If ever a town owed its prosperity to the humble oyster, it is Crisfield in southern Maryland, on the shores of Chesapeake Bay. In the 1800s, John Woodland Crisfield, attorney, congressman, and friend of Abraham Lincoln, saw the thentiny seaside hamlet of Somers Cove’s potential for growth because of its seafood industry, particularly oysters, and was responsible for bringing the railroad to town in 1867. Grateful property owners dutifully renamed the town Crisfield in 1872, and the town’s 200 years of relative isolation came to an abrupt end.
Oysters literally provided the town’s foundation, with billions of shells used as road base, in buildings, and even on railroad tracks. Its harbor filled with sailing vessels, and in 1910 the Crisfield Customs House boasted the largest registry of sailing vessels anywhere in the nation.
In the 1920s the oyster supply became exhausted, but along came the Chesapeake Bay blue crab to restore the town’s fortunes. Still found in huge quantities, they are a mainstay of Crisfield’s economy today, along with oysters, which are once again readily available.
Crisfield is the southernmost town in Maryland, located on the tip of a long, low-lying peninsula jutting southwards into Chesapeake Bay. The hundreds of coves and inlets along the 600-mile shoreline of Somerset County make a perfect home for the finest clams, fish, oysters, and their native crab, said to be the most delicious in the world. Crisfield’s harbor also has the Somers Cove Marina, the largest state-owned marina in Maryland and one of the largest on the East Coast, with more than 450 boat slips designed for all types of boats.
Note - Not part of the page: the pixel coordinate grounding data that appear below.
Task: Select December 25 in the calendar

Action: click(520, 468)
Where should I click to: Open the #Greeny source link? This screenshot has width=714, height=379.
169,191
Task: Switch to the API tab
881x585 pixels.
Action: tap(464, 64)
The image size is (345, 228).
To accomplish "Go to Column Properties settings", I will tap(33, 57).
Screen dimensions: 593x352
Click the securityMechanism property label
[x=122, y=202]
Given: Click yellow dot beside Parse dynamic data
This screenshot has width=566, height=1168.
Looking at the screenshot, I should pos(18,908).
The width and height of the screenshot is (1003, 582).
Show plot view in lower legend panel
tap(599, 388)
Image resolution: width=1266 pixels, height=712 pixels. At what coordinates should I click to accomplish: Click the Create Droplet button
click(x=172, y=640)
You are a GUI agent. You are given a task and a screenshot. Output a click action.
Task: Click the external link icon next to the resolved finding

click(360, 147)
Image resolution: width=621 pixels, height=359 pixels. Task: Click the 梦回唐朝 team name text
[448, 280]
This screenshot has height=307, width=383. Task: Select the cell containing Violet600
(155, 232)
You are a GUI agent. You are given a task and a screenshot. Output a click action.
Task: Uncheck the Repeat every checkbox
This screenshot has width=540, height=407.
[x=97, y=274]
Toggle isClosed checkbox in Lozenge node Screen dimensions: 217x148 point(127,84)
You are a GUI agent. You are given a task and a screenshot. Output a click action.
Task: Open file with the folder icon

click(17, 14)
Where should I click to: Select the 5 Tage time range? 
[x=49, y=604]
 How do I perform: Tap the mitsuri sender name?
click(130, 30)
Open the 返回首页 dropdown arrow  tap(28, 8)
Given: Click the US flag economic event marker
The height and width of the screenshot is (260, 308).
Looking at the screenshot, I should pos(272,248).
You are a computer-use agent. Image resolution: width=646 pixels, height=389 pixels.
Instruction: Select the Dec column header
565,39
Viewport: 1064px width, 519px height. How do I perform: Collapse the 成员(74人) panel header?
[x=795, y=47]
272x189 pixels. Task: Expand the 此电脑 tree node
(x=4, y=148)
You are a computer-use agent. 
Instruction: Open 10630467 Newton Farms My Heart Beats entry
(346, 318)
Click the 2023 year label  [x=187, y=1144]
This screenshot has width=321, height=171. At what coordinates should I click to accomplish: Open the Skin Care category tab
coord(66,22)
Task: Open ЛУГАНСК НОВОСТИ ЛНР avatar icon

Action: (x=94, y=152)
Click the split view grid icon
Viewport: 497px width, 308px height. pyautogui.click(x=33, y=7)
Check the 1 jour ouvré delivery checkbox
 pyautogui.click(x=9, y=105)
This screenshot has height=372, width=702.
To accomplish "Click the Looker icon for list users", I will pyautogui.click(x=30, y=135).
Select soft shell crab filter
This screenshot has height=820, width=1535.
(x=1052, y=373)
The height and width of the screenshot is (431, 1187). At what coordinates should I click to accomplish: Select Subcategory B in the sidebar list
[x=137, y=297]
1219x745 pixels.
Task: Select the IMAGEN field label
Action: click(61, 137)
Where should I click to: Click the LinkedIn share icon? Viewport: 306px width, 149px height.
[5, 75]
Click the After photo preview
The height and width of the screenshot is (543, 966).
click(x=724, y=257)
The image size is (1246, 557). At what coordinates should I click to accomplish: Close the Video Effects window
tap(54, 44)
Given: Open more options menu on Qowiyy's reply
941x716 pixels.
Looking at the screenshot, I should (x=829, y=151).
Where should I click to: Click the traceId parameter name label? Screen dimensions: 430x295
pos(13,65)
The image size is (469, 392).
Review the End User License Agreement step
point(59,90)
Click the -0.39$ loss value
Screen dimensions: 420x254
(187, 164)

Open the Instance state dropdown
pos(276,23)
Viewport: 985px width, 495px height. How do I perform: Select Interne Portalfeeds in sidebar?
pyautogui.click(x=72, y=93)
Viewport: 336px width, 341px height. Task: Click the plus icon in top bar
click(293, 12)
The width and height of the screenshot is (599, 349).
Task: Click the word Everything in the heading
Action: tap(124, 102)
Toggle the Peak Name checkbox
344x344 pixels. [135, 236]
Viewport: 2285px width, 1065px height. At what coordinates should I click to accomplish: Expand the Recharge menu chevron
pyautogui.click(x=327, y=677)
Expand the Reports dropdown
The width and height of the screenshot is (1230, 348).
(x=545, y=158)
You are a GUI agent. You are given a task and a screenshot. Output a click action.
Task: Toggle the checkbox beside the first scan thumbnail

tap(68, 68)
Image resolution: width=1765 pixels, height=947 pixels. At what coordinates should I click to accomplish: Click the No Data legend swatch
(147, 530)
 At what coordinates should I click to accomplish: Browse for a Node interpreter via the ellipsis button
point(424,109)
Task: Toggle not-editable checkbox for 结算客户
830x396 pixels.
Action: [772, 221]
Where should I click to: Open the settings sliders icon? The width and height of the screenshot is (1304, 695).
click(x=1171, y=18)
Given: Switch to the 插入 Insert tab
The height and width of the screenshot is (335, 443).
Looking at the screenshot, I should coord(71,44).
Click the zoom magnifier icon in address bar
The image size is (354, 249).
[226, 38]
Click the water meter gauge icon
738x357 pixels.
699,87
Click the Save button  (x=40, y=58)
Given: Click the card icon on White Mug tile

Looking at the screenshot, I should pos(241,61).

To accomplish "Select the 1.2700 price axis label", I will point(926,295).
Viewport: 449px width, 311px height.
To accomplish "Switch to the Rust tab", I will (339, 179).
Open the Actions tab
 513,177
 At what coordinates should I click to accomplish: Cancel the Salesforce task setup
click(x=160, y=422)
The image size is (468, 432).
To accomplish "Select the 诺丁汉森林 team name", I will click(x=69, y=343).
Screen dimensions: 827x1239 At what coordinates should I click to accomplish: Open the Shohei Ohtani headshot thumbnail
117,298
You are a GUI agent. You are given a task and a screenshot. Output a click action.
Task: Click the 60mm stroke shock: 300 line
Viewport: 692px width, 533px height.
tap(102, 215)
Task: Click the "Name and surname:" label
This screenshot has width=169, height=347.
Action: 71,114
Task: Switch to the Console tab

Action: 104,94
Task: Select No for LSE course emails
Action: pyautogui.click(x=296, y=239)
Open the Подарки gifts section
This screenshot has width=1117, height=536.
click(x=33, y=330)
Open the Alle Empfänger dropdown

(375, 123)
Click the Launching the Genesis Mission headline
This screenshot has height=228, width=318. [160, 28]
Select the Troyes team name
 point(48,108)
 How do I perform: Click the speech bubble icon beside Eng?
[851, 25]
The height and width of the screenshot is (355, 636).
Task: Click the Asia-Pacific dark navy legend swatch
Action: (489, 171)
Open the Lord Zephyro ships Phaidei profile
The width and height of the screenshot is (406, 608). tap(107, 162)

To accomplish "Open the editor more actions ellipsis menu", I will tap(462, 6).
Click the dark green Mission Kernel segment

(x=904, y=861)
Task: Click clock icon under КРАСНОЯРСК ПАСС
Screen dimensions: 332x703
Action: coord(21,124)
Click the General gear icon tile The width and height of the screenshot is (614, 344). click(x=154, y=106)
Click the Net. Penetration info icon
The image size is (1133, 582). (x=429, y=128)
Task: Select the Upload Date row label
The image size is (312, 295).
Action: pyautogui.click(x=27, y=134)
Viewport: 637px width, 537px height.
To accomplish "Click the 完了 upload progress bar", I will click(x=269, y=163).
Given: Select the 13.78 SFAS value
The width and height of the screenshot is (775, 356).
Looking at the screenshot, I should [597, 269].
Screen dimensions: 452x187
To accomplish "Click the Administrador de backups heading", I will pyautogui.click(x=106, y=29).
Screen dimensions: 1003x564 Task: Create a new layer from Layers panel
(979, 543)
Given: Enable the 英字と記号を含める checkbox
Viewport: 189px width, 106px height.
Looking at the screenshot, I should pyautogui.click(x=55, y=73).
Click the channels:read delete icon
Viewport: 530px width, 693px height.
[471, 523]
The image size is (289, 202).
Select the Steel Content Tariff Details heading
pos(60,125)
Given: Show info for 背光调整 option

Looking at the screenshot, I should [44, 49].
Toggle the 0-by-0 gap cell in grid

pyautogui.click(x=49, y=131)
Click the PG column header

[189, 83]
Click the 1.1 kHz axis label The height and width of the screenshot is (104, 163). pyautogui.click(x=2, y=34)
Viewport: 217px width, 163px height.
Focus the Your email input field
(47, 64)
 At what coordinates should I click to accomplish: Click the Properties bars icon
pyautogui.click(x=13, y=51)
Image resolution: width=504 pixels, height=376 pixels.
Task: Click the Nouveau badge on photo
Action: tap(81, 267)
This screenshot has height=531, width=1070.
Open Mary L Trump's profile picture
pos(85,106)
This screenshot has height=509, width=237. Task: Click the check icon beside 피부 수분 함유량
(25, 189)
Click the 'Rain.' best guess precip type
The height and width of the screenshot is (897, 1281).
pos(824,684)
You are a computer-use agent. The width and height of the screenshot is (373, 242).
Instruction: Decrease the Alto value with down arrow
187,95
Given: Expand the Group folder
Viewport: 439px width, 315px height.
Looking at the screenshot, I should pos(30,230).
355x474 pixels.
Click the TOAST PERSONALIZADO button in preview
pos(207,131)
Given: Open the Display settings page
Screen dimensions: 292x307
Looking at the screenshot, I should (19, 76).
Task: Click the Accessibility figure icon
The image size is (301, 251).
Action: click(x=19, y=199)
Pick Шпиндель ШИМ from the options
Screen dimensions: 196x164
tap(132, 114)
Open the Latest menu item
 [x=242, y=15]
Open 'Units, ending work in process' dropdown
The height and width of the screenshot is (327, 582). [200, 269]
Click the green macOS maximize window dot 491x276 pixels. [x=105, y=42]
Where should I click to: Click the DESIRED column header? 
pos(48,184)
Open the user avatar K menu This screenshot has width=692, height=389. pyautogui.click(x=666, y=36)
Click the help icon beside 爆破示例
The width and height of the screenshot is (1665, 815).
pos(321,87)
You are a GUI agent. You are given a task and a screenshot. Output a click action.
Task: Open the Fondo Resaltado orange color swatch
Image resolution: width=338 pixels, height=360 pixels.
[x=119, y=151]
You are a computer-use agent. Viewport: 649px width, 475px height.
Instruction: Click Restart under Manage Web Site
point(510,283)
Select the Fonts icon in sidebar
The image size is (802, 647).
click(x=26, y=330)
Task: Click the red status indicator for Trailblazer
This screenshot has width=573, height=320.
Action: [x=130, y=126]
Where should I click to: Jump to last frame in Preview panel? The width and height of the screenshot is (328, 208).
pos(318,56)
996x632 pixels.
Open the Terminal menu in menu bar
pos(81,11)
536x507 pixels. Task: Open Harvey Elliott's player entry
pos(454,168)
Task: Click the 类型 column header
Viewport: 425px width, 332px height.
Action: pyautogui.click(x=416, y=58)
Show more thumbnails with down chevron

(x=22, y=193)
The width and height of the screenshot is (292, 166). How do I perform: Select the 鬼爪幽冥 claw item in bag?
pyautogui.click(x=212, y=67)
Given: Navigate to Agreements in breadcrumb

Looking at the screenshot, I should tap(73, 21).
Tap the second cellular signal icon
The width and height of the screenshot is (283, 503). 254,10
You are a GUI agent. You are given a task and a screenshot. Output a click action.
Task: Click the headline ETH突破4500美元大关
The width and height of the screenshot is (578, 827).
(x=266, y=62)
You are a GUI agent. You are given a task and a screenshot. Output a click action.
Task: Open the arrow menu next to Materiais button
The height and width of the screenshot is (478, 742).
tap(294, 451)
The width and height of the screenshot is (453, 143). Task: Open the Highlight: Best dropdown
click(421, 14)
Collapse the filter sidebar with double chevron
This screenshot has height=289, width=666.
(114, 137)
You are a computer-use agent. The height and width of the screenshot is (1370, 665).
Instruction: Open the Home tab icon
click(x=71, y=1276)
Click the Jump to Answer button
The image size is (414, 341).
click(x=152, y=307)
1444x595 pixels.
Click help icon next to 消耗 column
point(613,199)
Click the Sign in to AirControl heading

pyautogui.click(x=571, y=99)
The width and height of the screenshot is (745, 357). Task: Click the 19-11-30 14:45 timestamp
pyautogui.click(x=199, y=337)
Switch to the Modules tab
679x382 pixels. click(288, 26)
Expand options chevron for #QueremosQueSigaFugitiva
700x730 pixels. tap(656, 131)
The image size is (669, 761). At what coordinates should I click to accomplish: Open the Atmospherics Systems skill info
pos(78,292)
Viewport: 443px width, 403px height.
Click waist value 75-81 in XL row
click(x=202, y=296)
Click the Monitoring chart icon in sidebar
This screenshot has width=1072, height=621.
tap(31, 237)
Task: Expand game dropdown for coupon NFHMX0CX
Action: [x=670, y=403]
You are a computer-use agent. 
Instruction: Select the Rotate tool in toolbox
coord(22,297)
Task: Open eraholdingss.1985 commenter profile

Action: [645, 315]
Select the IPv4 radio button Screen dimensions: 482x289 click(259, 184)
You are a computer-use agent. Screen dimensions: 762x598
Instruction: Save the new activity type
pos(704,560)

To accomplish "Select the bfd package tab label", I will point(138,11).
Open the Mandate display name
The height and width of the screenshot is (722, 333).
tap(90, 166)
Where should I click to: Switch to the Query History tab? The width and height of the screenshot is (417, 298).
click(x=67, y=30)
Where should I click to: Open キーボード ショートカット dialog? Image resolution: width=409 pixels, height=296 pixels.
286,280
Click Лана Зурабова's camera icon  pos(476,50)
A few miles north of Crisfield is Janes Island State Park, 3,100 acres all but surrounded by Chesapeake Bay and ranking third among the state’s parks in its variety of activities and amenities. There are 8 miles of sandy beaches, hiking trails such as the White Tail and Blue Heron, nine waterfront log cabins, and also numerous camping options.
Crisfield also provides easy access to Maryland’s only inhabited offshore island, Smith Island. Legend has it that Ernest Hemingway once docked the Pilar at the island’s only shop, the Driftwood General Store. Evidence of this is hard to come by.
The island has a special charm, with the streets of the island’s three villages, Ewell, Rhodes Point, and Tylerton, having no official names, nor the houses any numbers until recently. The people of Ewell refer to everything below the church as “down the field,” and everything above the church as “over the hill.” The island has no police. A distinctive Cornwall dialect is still retained, a remnant of the island’s first inhabitants who arrived from Cornwall in the early 1700s.
Passenger ferries to Smith Island leave from Crisfield.